No one is saying we invented that. We're saying it's what we choose to eat.
posted by DirtyOldTown at 5:12 AM on May 18


I tried to make a thin crust Minnesota style pizza, with a store bought ball of dough, and in honor of this thread’s inspiration put bonus sauce on top of the toppings. Crust was just too fluffy. Going to have to make my own low-yeast crust or something…
posted by Windopaene at 1:31 PM on May 18


Pizza al taglio is nothing like these pizzas. Those pizzas in Rome? So good. But also so much like the cafeteria pizza we got in high school, more topping offerings though. But two squares of that pizza for lunch has you ready to go to the next place.
posted by Windopaene at 1:37 PM on May 18


Now I have to ask, did the tavern pizza migrate down to St. Louis and become the thin crust pizza that's cut into squares (a la Imo's)? Or is this just a result of both places having large Italian immigrant populations? [throws questions into the ether]
posted by Atreides at 11:33 AM on May 20


Amedeo Fiore was a Chicago native before he moved to St. Louis and opened Melrose Pizzeria. He is "widely credited with bringing pizza west of the Mississippi River. His culinary creation kicked off what we now know as St. Louis-style pizza."
posted by DirtyOldTown at 2:02 PM on May 20 [2 favorites]

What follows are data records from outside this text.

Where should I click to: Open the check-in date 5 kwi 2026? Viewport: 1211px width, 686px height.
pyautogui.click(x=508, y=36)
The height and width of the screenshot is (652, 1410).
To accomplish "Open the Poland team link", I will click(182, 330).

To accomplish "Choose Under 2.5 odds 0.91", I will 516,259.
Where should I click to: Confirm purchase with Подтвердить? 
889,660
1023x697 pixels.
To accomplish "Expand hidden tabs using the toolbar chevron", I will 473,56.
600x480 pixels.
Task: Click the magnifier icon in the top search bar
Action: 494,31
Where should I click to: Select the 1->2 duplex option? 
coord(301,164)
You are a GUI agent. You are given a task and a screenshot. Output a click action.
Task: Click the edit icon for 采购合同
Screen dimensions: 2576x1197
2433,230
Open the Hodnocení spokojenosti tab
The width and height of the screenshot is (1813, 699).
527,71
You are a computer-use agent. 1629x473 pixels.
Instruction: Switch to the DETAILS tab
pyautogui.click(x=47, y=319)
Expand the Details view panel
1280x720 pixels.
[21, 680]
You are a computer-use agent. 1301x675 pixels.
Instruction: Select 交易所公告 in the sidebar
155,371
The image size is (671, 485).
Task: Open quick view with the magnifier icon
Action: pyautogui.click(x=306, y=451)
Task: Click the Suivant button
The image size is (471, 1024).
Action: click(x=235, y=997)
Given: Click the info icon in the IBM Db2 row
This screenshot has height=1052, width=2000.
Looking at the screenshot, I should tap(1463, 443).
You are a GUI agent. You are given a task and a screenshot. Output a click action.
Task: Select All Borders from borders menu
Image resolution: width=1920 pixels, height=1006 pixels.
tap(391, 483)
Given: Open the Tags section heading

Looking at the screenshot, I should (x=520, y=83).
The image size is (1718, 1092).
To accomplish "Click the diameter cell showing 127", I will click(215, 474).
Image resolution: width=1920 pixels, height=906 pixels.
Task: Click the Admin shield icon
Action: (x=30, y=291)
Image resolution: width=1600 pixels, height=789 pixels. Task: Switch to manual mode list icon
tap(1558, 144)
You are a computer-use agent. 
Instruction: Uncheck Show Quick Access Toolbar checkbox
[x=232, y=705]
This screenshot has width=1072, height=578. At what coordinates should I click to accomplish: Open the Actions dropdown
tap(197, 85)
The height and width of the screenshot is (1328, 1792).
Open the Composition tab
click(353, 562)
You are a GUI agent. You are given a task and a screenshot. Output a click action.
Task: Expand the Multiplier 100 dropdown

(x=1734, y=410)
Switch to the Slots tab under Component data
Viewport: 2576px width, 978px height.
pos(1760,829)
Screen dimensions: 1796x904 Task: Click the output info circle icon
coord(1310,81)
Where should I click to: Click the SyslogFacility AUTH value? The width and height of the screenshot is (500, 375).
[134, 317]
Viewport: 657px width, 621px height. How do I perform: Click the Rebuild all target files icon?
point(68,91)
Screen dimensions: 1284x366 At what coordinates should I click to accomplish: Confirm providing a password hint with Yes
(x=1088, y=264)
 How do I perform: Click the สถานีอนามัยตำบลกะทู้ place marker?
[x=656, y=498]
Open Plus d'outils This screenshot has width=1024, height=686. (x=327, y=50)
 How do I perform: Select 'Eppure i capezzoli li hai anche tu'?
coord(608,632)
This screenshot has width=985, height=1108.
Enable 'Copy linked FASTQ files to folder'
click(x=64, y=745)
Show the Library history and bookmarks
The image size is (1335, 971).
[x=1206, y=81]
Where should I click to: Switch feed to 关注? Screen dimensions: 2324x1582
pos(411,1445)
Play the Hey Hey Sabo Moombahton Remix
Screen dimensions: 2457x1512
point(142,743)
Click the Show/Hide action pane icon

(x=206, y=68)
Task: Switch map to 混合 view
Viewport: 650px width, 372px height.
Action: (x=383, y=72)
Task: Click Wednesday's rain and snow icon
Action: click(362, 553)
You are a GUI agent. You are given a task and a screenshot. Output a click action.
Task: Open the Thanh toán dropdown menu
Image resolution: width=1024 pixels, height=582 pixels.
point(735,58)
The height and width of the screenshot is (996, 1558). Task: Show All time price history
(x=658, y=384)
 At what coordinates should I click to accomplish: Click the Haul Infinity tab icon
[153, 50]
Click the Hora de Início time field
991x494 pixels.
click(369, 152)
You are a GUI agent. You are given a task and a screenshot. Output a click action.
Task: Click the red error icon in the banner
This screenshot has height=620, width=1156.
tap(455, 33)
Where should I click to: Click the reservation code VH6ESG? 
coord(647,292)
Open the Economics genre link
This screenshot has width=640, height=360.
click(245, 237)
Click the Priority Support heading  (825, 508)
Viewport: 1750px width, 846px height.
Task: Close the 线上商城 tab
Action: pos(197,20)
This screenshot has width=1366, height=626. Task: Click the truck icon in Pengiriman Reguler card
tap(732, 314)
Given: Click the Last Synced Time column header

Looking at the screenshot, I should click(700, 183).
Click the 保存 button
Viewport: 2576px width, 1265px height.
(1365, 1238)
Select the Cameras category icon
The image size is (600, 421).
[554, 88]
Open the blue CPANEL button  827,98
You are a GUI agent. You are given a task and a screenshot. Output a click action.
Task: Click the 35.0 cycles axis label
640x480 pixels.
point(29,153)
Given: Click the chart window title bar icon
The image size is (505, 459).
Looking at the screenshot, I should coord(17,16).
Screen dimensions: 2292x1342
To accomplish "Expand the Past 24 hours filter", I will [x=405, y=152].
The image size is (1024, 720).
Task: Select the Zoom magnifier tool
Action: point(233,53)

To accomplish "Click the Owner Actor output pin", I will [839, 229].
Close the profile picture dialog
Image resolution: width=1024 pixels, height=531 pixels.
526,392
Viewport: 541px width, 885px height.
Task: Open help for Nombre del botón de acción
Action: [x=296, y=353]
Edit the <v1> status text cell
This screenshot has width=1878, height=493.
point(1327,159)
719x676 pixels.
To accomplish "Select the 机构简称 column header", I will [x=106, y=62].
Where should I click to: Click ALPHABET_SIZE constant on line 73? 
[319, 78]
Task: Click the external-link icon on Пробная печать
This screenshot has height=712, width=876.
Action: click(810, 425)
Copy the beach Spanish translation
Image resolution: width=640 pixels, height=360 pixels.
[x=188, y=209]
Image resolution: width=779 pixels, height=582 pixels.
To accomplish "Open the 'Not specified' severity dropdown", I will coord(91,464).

Ah, thank you DirtyOldTown!

And

"With scissors Amedeo Fiore ... cuts pizza into squares for serving," the 1947 article on Fiore said. "The squares, held with a paper napkin, are eaten from the hand."

WUT.

Just imagining going to the pizza shop and seeing someone cutting the pizza like wrapping paper or something.
posted by Atreides at 6:55 AM on May 21


The real question is what happened to him that he thought provel cheese was the way to go and what witchcraft got the city of St. Louis to go along with him.